The records:

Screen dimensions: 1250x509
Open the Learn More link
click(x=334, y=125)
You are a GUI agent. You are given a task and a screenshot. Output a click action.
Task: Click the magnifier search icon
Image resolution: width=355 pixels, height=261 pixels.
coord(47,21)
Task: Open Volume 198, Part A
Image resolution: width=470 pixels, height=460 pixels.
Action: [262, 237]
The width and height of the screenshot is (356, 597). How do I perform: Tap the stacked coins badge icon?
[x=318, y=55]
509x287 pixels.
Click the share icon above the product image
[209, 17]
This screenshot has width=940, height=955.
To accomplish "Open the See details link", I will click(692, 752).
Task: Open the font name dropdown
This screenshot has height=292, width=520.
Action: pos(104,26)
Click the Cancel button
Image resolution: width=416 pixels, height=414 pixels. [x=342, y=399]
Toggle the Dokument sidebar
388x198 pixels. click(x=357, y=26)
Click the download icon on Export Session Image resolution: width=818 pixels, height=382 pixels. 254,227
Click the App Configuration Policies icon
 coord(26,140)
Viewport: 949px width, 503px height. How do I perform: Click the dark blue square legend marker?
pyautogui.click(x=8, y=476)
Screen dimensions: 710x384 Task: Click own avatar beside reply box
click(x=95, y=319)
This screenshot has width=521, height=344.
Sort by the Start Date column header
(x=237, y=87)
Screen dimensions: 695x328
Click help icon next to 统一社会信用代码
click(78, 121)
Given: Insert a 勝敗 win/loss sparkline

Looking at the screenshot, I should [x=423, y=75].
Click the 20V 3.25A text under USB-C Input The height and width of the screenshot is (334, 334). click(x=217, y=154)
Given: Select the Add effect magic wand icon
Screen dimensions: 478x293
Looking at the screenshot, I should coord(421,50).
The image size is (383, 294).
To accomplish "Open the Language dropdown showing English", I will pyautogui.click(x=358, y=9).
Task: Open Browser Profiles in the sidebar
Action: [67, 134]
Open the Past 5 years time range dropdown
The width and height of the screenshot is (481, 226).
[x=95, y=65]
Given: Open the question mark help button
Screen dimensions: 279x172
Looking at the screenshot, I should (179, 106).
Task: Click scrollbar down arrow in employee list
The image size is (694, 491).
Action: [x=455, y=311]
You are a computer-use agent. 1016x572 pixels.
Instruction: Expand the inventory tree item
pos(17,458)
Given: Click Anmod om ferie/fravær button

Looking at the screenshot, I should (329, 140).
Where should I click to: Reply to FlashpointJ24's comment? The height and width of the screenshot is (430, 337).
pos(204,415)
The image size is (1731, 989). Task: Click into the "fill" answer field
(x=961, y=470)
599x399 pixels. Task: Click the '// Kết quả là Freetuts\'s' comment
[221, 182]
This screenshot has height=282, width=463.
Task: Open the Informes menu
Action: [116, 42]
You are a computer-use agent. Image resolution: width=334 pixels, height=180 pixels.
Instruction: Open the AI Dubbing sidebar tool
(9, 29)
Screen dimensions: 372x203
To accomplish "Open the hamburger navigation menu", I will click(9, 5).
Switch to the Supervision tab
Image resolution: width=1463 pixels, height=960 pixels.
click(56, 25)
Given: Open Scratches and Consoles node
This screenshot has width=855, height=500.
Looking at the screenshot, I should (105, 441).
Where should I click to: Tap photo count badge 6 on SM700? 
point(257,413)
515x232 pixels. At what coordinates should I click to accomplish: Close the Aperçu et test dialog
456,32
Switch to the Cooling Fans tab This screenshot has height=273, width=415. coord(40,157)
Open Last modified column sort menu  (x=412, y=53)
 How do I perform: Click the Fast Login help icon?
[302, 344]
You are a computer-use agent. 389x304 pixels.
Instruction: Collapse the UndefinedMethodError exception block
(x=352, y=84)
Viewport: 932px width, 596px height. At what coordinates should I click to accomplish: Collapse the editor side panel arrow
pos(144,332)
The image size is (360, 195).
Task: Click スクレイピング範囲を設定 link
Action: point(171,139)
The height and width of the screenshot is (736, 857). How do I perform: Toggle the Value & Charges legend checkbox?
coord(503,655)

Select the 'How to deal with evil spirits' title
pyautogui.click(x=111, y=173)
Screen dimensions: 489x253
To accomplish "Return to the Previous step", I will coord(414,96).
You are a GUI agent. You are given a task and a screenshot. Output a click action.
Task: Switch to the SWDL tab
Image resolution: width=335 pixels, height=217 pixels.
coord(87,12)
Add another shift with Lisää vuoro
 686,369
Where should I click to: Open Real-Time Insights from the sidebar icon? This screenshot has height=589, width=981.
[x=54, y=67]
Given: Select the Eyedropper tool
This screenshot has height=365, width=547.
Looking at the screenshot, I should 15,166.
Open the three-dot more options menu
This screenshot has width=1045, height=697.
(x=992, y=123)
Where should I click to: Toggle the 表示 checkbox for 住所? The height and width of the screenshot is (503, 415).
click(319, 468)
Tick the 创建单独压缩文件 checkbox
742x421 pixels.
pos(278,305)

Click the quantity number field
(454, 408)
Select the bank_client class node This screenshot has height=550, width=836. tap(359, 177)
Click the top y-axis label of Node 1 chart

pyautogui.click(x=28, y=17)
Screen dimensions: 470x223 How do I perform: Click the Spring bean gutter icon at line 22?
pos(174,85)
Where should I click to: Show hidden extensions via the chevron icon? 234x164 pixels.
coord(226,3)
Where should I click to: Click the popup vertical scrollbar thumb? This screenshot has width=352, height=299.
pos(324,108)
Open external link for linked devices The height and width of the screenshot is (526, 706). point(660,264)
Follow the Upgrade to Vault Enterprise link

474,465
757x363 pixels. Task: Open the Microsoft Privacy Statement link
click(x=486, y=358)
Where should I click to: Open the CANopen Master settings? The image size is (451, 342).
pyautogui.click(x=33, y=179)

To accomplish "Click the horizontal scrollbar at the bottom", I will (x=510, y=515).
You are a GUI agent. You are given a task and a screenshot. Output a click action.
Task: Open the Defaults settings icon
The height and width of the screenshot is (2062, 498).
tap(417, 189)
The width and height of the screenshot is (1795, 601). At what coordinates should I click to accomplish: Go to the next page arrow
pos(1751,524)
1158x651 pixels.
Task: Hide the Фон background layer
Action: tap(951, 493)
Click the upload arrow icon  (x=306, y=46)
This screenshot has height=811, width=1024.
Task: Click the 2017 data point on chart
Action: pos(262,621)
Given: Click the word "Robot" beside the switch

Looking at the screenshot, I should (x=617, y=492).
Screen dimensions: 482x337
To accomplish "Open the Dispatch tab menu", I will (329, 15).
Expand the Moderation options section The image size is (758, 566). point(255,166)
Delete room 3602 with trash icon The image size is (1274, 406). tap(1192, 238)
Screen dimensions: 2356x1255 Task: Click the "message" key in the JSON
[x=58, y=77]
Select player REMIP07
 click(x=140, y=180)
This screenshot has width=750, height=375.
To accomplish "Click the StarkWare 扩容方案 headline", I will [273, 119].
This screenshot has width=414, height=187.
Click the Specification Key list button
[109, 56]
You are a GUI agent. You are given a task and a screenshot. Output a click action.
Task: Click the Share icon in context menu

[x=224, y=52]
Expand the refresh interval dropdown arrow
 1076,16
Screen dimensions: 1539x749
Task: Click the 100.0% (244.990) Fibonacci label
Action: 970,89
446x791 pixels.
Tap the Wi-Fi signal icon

Problem to solve:
Output the records again in full. Keep every character as written.

Task solution:
Screen dimensions: 1250x509
Open the Learn More link
click(x=334, y=125)
You are a GUI agent. You are given a task and a screenshot. Output a click action.
Task: Click the magnifier search icon
Image resolution: width=355 pixels, height=261 pixels.
coord(47,21)
Task: Open Volume 198, Part A
Image resolution: width=470 pixels, height=460 pixels.
Action: [262, 237]
The width and height of the screenshot is (356, 597). How do I perform: Tap the stacked coins badge icon?
[x=318, y=55]
509x287 pixels.
Click the share icon above the product image
[209, 17]
This screenshot has width=940, height=955.
To accomplish "Open the See details link", I will click(692, 752).
Task: Open the font name dropdown
This screenshot has height=292, width=520.
Action: pos(104,26)
Click the Cancel button
Image resolution: width=416 pixels, height=414 pixels. [x=342, y=399]
Toggle the Dokument sidebar
388x198 pixels. click(x=357, y=26)
Click the download icon on Export Session Image resolution: width=818 pixels, height=382 pixels. 254,227
Click the App Configuration Policies icon
 coord(26,140)
Viewport: 949px width, 503px height. How do I perform: Click the dark blue square legend marker?
pyautogui.click(x=8, y=476)
Screen dimensions: 710x384 Task: Click own avatar beside reply box
click(x=95, y=319)
This screenshot has width=521, height=344.
Sort by the Start Date column header
(x=237, y=87)
Screen dimensions: 695x328
Click help icon next to 统一社会信用代码
click(78, 121)
Given: Insert a 勝敗 win/loss sparkline

Looking at the screenshot, I should [x=423, y=75].
Click the 20V 3.25A text under USB-C Input The height and width of the screenshot is (334, 334). click(x=217, y=154)
Given: Select the Add effect magic wand icon
Screen dimensions: 478x293
Looking at the screenshot, I should coord(421,50).
The image size is (383, 294).
To accomplish "Open the Language dropdown showing English", I will pyautogui.click(x=358, y=9).
Task: Open Browser Profiles in the sidebar
Action: [67, 134]
Open the Past 5 years time range dropdown
The width and height of the screenshot is (481, 226).
[x=95, y=65]
Given: Open the question mark help button
Screen dimensions: 279x172
Looking at the screenshot, I should (179, 106).
Task: Click scrollbar down arrow in employee list
The image size is (694, 491).
Action: [x=455, y=311]
You are a computer-use agent. 1016x572 pixels.
Instruction: Expand the inventory tree item
pos(17,458)
Given: Click Anmod om ferie/fravær button

Looking at the screenshot, I should (329, 140).
Where should I click to: Reply to FlashpointJ24's comment? The height and width of the screenshot is (430, 337).
pos(204,415)
The image size is (1731, 989). Task: Click into the "fill" answer field
(x=961, y=470)
599x399 pixels. Task: Click the '// Kết quả là Freetuts\'s' comment
[221, 182]
This screenshot has height=282, width=463.
Task: Open the Informes menu
Action: [116, 42]
You are a computer-use agent. Image resolution: width=334 pixels, height=180 pixels.
Instruction: Open the AI Dubbing sidebar tool
(9, 29)
Screen dimensions: 372x203
To accomplish "Open the hamburger navigation menu", I will click(9, 5).
Switch to the Supervision tab
Image resolution: width=1463 pixels, height=960 pixels.
click(56, 25)
Given: Open Scratches and Consoles node
This screenshot has width=855, height=500.
Looking at the screenshot, I should (105, 441).
Where should I click to: Tap photo count badge 6 on SM700? 
point(257,413)
515x232 pixels. At what coordinates should I click to accomplish: Close the Aperçu et test dialog
456,32
Switch to the Cooling Fans tab This screenshot has height=273, width=415. coord(40,157)
Open Last modified column sort menu  (x=412, y=53)
 How do I perform: Click the Fast Login help icon?
[302, 344]
You are a computer-use agent. 389x304 pixels.
Instruction: Collapse the UndefinedMethodError exception block
(x=352, y=84)
Viewport: 932px width, 596px height. At what coordinates should I click to accomplish: Collapse the editor side panel arrow
pos(144,332)
The image size is (360, 195).
Task: Click スクレイピング範囲を設定 link
Action: point(171,139)
The height and width of the screenshot is (736, 857). How do I perform: Toggle the Value & Charges legend checkbox?
coord(503,655)

Select the 'How to deal with evil spirits' title
pyautogui.click(x=111, y=173)
Screen dimensions: 489x253
To accomplish "Return to the Previous step", I will coord(414,96).
You are a GUI agent. You are given a task and a screenshot. Output a click action.
Task: Switch to the SWDL tab
Image resolution: width=335 pixels, height=217 pixels.
coord(87,12)
Add another shift with Lisää vuoro
 686,369
Where should I click to: Open Real-Time Insights from the sidebar icon? This screenshot has height=589, width=981.
[x=54, y=67]
Given: Select the Eyedropper tool
This screenshot has height=365, width=547.
Looking at the screenshot, I should 15,166.
Open the three-dot more options menu
This screenshot has width=1045, height=697.
(x=992, y=123)
Where should I click to: Toggle the 表示 checkbox for 住所? The height and width of the screenshot is (503, 415).
click(319, 468)
Tick the 创建单独压缩文件 checkbox
742x421 pixels.
pos(278,305)

Click the quantity number field
(454, 408)
Select the bank_client class node This screenshot has height=550, width=836. tap(359, 177)
Click the top y-axis label of Node 1 chart

pyautogui.click(x=28, y=17)
Screen dimensions: 470x223 How do I perform: Click the Spring bean gutter icon at line 22?
pos(174,85)
Where should I click to: Show hidden extensions via the chevron icon? 234x164 pixels.
coord(226,3)
Where should I click to: Click the popup vertical scrollbar thumb? This screenshot has width=352, height=299.
pos(324,108)
Open external link for linked devices The height and width of the screenshot is (526, 706). point(660,264)
Follow the Upgrade to Vault Enterprise link

474,465
757x363 pixels. Task: Open the Microsoft Privacy Statement link
click(x=486, y=358)
Where should I click to: Open the CANopen Master settings? The image size is (451, 342).
pyautogui.click(x=33, y=179)

To accomplish "Click the horizontal scrollbar at the bottom", I will (x=510, y=515).
You are a GUI agent. You are given a task and a screenshot. Output a click action.
Task: Open the Defaults settings icon
The height and width of the screenshot is (2062, 498).
tap(417, 189)
The width and height of the screenshot is (1795, 601). At what coordinates should I click to accomplish: Go to the next page arrow
pos(1751,524)
1158x651 pixels.
Task: Hide the Фон background layer
Action: tap(951, 493)
Click the upload arrow icon  (x=306, y=46)
This screenshot has height=811, width=1024.
Task: Click the 2017 data point on chart
Action: pos(262,621)
Given: Click the word "Robot" beside the switch

Looking at the screenshot, I should (x=617, y=492).
Screen dimensions: 482x337
To accomplish "Open the Dispatch tab menu", I will (329, 15).
Expand the Moderation options section The image size is (758, 566). point(255,166)
Delete room 3602 with trash icon The image size is (1274, 406). tap(1192, 238)
Screen dimensions: 2356x1255 Task: Click the "message" key in the JSON
[x=58, y=77]
Select player REMIP07
 click(x=140, y=180)
This screenshot has width=750, height=375.
To accomplish "Click the StarkWare 扩容方案 headline", I will [273, 119].
This screenshot has width=414, height=187.
Click the Specification Key list button
[109, 56]
You are a GUI agent. You are given a task and a screenshot. Output a click action.
Task: Click the Share icon in context menu

[x=224, y=52]
Expand the refresh interval dropdown arrow
 1076,16
Screen dimensions: 1539x749
Task: Click the 100.0% (244.990) Fibonacci label
Action: 970,89
446x791 pixels.
Tap the Wi-Fi signal icon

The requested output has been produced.